The Federal Government’s Role in Online Gambling

The Federal Government’s Role in Online Gambling


Gambling is the act of wagering something of value on a random event, or an attempt to win that something of value. Gambling is typically restricted to states that have legalized the activity, although in the past few years a number of states have adopted some form of online gambling. Although the United States is not known for its laissez faire approach to gambling laws, the federal government does have a hand in regulating the industry.

The Commerce Clause of the Constitution grants Congress the power to regulate interstate trade. This power has been interpreted as the basis for many of the laws governing gambling and other forms of commerce. However, these same laws have been challenged in courts on constitutional grounds. In addition, a number of state officials have expressed their concern that online gambling might bring illegal gambling into their jurisdiction.

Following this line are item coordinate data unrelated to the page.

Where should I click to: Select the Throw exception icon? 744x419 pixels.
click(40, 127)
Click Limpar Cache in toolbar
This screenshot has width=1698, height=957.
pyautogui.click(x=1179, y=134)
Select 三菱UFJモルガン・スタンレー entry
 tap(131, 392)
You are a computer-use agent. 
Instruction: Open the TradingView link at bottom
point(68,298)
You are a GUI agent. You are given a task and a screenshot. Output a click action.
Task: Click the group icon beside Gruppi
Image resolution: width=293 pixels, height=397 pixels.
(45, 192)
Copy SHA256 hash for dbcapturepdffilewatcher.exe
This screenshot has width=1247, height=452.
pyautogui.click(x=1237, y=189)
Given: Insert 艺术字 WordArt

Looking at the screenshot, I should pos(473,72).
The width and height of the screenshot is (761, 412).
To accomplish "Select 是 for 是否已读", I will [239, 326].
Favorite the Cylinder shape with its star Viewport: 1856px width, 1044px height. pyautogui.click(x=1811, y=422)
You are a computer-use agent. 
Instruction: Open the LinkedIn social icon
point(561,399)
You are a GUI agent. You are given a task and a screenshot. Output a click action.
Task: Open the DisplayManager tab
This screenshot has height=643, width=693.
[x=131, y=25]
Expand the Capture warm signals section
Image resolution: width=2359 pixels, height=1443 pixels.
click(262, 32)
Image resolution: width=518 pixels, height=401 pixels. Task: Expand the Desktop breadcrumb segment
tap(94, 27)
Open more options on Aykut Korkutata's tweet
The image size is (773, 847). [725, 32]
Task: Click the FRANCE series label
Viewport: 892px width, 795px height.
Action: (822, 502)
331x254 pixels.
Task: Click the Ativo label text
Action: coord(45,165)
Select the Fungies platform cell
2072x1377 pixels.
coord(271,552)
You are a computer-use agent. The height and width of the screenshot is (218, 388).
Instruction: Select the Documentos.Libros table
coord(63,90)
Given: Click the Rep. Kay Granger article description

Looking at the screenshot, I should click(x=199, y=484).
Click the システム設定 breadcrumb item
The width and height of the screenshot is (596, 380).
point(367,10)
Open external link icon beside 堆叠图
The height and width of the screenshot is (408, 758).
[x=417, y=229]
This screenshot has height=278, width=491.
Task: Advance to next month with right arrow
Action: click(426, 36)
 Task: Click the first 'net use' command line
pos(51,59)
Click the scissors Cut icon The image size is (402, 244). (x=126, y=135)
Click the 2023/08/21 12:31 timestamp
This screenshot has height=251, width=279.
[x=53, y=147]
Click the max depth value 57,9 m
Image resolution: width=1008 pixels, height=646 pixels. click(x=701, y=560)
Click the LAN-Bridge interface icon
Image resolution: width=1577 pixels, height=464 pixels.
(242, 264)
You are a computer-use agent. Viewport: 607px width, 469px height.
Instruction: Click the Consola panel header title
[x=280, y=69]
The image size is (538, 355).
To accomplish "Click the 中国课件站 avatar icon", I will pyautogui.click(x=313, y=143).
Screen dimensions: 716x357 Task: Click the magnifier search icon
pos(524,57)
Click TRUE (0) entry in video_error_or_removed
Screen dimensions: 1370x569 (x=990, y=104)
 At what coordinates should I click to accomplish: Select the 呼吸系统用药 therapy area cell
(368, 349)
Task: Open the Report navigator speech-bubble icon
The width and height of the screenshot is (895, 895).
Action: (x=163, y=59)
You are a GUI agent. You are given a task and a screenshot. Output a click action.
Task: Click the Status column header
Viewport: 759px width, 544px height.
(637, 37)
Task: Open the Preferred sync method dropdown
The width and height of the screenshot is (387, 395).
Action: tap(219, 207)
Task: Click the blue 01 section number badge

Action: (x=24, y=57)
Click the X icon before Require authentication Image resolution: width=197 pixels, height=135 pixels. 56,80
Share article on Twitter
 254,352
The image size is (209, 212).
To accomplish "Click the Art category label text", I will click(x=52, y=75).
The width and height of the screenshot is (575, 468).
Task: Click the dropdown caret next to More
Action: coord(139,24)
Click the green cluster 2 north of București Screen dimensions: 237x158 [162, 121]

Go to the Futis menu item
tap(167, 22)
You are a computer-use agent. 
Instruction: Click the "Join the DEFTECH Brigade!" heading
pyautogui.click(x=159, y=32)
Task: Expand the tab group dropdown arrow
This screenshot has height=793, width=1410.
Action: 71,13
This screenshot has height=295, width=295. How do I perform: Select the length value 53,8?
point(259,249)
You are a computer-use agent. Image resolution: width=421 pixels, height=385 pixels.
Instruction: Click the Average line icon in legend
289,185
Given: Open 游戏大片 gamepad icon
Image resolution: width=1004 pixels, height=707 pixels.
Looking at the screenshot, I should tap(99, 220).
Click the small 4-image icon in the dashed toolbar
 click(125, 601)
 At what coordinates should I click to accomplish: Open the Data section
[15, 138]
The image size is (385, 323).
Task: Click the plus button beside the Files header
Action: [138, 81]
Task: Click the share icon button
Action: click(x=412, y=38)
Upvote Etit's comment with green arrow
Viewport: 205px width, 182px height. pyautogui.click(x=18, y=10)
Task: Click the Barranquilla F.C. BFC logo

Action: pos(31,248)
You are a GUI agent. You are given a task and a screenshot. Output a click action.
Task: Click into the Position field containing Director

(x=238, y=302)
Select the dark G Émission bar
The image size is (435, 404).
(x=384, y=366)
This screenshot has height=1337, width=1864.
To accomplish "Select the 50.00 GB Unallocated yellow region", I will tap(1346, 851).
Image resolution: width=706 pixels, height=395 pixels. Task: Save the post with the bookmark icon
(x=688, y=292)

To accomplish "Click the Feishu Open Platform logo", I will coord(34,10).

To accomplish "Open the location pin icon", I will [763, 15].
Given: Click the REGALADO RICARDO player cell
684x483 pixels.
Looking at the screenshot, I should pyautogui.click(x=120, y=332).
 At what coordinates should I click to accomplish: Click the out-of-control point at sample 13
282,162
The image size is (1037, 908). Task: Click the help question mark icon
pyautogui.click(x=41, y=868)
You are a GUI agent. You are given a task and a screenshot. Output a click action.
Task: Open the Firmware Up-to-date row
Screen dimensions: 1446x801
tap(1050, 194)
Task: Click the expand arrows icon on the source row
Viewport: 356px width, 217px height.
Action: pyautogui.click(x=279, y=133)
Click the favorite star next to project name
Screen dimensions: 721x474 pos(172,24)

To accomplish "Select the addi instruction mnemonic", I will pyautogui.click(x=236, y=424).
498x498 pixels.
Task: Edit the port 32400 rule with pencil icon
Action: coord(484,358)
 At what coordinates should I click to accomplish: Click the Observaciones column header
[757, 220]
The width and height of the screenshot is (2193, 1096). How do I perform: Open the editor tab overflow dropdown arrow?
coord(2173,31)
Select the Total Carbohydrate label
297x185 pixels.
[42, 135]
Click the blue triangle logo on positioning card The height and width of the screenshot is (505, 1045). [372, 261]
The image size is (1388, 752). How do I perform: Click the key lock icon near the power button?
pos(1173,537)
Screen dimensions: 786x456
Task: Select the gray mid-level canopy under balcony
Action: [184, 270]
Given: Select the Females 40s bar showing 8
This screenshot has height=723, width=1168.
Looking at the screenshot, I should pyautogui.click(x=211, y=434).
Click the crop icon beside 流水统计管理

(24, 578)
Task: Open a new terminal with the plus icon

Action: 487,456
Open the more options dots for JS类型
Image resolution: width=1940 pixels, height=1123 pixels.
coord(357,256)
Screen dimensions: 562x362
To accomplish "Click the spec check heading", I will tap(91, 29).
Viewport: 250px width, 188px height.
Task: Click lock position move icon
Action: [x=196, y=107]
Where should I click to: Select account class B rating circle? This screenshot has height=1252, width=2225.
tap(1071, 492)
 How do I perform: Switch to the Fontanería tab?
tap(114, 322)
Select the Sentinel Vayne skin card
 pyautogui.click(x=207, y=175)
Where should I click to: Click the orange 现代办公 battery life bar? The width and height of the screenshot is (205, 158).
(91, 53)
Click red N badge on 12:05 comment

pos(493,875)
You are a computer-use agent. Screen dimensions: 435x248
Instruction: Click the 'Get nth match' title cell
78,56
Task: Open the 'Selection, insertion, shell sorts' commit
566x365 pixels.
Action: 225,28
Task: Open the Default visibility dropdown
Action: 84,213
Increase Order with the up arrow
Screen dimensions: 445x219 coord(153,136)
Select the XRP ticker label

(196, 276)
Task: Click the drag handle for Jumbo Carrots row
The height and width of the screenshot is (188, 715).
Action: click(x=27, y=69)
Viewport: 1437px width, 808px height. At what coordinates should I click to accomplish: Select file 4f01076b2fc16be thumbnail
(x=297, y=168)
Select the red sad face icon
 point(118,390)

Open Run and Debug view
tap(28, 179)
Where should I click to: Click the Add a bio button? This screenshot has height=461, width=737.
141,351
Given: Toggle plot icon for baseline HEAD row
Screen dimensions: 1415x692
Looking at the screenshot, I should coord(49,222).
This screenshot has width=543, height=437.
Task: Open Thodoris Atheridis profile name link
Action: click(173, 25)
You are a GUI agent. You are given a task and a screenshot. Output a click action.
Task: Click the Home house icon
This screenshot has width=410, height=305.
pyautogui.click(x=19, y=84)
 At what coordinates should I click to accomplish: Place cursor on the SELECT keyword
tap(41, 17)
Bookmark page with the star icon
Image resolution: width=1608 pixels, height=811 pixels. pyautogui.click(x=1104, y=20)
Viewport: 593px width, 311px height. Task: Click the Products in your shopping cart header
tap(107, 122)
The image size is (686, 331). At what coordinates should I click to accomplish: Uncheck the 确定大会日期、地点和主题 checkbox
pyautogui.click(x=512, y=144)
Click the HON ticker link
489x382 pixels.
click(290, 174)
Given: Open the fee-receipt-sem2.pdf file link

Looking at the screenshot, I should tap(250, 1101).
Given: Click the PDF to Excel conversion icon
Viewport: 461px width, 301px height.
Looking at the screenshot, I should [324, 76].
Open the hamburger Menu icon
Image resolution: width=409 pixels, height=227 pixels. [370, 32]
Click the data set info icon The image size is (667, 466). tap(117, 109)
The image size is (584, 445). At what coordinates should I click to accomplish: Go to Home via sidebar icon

To enforce these laws, the Department of Justice has seized assets from people and businesses engaged in illegal Internet gambling. Most regulated sites offer bank transfers, though not all. Banks often charge a flat fee for wire transfers. It can be cumbersome to use the Internet to transfer money from one place to another. Physical checks also can be used. These require higher minimum withdrawal amounts than the wire transfer method.

There is a large debate over whether or not the federal government can compel states to adopt federal legislation, even in the context of a non-interstate transaction. Some argue that a law prohibiting the transportation of lottery tickets between states does not have a constitutionally adequate basis. Others have suggested that because the law is unconstitutional, it cannot be enforced.

Similarly, there is some controversy over the Department of Justice’s assertion that all internet gambling in the United States is illegal. While the Wire Act is the primary statute implicated by illegal internet gambling, several other criminal statutes also are involved.

For example, the UIGEA, or Unlawful Internet Gambling Enforcement Act, includes a number of factors to weed out low-level gambling cases. One such factor is the use of the smallest possible amount of information for a secure payment transaction. Another factor is the sexiness of the smallest possible financial instrument.

Among the laws pertaining to internet gambling, the most notable is the Travel Act, which bans the interstate transport of any “illegally obtained or illegally acquired lottery ticket or any other instrument which is unlawful to possess or possesses.” Several federal criminal statutes pertaining to gambling also have been prosecuted. Specifically, Section 1956 of the Illegal Gambling Business Act creates several different crimes related to laundering. Those crimes include the evasion of taxes, the promotion of illicit activities, and the concealment of the identity of the launderer.

Another federal law is the Racketeer Influenced and Corrupt Organizations (RICO) Act, which prohibits illegal gambling business activities. Generally, an illegal gambling business is one that operates for more than thirty days and generates more than $2,000 in gross revenue on a single day. As a result, the owner of an illegal gambling operation can be imprisoned for up to five years.